I even tried forcing on userspace QAT but the driver failed saying that only works on 4xxx QAT devices, so again, that isn't something that would have possibly been functional now or before.
-
@jimp said in 23.09d - Is QAT Broken?:
And you didn't do anything different with the installation, like maybe turn on filesystem encryption in the installer?
Any differences in sysctl tunables? loader.conf.local contents? Any packages that might be doing something with encryption? Any difference in kernel modules (not just qat modules)?

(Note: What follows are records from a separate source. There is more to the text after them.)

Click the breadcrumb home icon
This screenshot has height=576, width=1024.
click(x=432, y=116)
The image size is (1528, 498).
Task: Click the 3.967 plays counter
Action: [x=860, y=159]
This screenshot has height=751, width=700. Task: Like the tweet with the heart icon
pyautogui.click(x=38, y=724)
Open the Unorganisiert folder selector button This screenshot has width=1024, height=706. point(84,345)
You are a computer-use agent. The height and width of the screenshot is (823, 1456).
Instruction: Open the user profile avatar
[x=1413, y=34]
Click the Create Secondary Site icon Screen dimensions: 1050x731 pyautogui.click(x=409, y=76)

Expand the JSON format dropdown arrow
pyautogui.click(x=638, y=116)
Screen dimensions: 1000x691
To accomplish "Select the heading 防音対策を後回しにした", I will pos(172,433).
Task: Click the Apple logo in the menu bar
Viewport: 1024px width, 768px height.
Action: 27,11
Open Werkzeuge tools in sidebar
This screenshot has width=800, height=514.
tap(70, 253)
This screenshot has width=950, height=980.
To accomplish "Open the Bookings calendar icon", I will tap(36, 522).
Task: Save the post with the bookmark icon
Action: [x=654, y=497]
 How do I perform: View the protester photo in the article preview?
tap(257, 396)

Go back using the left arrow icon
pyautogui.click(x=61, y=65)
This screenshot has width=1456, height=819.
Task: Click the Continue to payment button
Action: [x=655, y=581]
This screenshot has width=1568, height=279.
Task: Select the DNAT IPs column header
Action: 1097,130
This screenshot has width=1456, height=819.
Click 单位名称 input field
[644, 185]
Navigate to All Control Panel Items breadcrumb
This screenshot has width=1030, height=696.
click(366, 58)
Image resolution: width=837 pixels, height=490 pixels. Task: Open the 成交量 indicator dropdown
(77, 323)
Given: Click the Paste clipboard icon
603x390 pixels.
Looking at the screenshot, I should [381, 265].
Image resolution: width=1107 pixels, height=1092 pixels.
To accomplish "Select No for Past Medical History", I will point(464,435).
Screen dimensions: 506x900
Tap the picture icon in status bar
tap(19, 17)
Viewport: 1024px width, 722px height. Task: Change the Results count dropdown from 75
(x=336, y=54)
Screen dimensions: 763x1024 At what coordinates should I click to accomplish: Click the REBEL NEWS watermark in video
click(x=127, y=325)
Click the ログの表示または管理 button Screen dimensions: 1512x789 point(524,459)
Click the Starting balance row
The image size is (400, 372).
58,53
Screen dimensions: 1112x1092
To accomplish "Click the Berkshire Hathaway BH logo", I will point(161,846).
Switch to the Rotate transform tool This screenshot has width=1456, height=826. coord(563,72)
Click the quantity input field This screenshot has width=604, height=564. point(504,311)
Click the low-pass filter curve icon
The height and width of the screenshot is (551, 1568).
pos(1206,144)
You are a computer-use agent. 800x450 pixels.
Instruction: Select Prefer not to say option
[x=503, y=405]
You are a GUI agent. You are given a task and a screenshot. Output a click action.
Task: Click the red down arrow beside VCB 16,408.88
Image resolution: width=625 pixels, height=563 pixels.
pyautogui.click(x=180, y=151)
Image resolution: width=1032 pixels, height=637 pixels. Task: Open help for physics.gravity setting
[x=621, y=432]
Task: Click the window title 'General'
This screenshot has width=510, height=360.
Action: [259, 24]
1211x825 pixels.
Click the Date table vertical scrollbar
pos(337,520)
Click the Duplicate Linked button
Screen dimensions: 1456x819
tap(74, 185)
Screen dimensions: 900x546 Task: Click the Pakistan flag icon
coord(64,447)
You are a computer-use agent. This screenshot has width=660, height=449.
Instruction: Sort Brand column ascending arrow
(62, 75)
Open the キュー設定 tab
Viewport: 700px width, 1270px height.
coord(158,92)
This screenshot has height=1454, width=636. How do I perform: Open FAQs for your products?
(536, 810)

irq175: qat0:b1 3344 0 irq176: qat0:b2 3684 0
No changes to the kernel and nothing via loader.conf.local. I do have 1 small change via sysctl tuneables, as you would expect:
net.isr.dispatch=deferred
Along with PPPoE I also use IPv6 and use FQ_CoDel. Installed packages and services actually active are:
I don't think these are significant but mentioned for completness.
๏ธ
-
@RobbieTT said in 23.09d - Is QAT Broken?:
@jaltman said in 23.09d - Is QAT Broken?:
openssl engine -t -c -v qatengine
[23.05.1-RELEASE][admin@Router-8.redacted.me]/root: openssl engine (devcrypto) /dev/crypto engine (rdrand) Intel RDRAND engine (dynamic) Dynamic engine loading support [23.05.1-RELEASE][admin@Router-8.redacted.me]/root:
[23.05.1-RELEASE][admin@Router-8.redacted.me]/root: openssl engine -t -c -v qatengine 14607459921920:error:25066067:DSO support routines:dlfcn_load:could not load the shared library:/var/jenkins/workspace/pfSense-Plus-snapshots-23_05_1-main/sources/FreeBSD-src-plus-RELENG_23_05_1/crypto/openssl/crypto/dso/dso_dlfcn.c:118:filename(/usr/lib/engines/qatengine.so): Cannot open "/usr/lib/engines/qatengine.so" 14607459921920:error:25070067:DSO support routines:DSO_load:could not load the shared library:/var/jenkins/workspace/pfSense-Plus-snapshots-23_05_1-main/sources/FreeBSD-src-plus-RELENG_23_05_1/crypto/openssl/crypto/dso/dso_lib.c:162: 14607459921920:error:260B6084:engine routines:dynamic_load:dso not found:/var/jenkins/workspace/pfSense-Plus-snapshots-23_05_1-main/sources/FreeBSD-src-plus-RELENG_23_05_1/crypto/openssl/crypto/engine/eng_dyn.c:434: 14607459921920:error:2606A074:engine routines:ENGINE_by_id:no such engine:/var/jenkins/workspace/pfSense-Plus-snapshots-23_05_1-main/sources/FreeBSD-src-plus-RELENG_23_05_1/crypto/openssl/crypto/engine/eng_list.c:421:id=qatengine [23.05.1-RELEASE][admin@Router-8.redacted.me]/root:
๏ธ
I'm getting the same error as you on a C3xxx board runnig pfSense+ 23.05.1. Is it normal, should we ignore this?
-
Not much different on today's 23.09d. I don't know if it is significant error or not:
[23.09-DEVELOPMENT][admin@Router-8.redacted.me]/root: openssl engine (rdrand) Intel RDRAND engine (dynamic) Dynamic engine loading support [23.09-DEVELOPMENT][admin@Router-8.redacted.me]/root: [23.09-DEVELOPMENT][admin@Router-8.redacted.me]/root: openssl engine -t -c -v qatengine 0020E1AF5B420000:error:12800067:DSO support routines:dlfcn_load:could not load the shared library:/var/jenkins/workspace/pfSense-Plus-snapshots-master-main/sources/FreeBSD-src-plus-devel-main/crypto/openssl/crypto/dso/dso_dlfcn.c:118:filename(/usr/lib/engines-3/qatengine.so): Cannot open "/usr/lib/engines-3/qatengine.so" 0020E1AF5B420000:error:12800067:DSO support routines:DSO_load:could not load the shared library:/var/jenkins/workspace/pfSense-Plus-snapshots-master-main/sources/FreeBSD-src-plus-devel-main/crypto/openssl/crypto/dso/dso_lib.c:152: 0020E1AF5B420000:error:13000084:engine routines:dynamic_load:dso not found:/var/jenkins/workspace/pfSense-Plus-snapshots-master-main/sources/FreeBSD-src-plus-devel-main/crypto/openssl/crypto/engine/eng_dyn.c:442: 0020E1AF5B420000:error:13000074:engine routines:ENGINE_by_id:no such engine:/var/jenkins/workspace/pfSense-Plus-snapshots-master-main/sources/FreeBSD-src-plus-devel-main/crypto/openssl/crypto/engine/eng_list.c:430:id=qatengine [23.09-DEVELOPMENT][admin@Router-8.redacted.me]/root:
๏ธ
-
@RobbieTT If on a development snapshot I can understand to happen, why I am also getting this on 23.05.1 which is a production version...I know you don't have the answers, but maybe someone will help with a reply.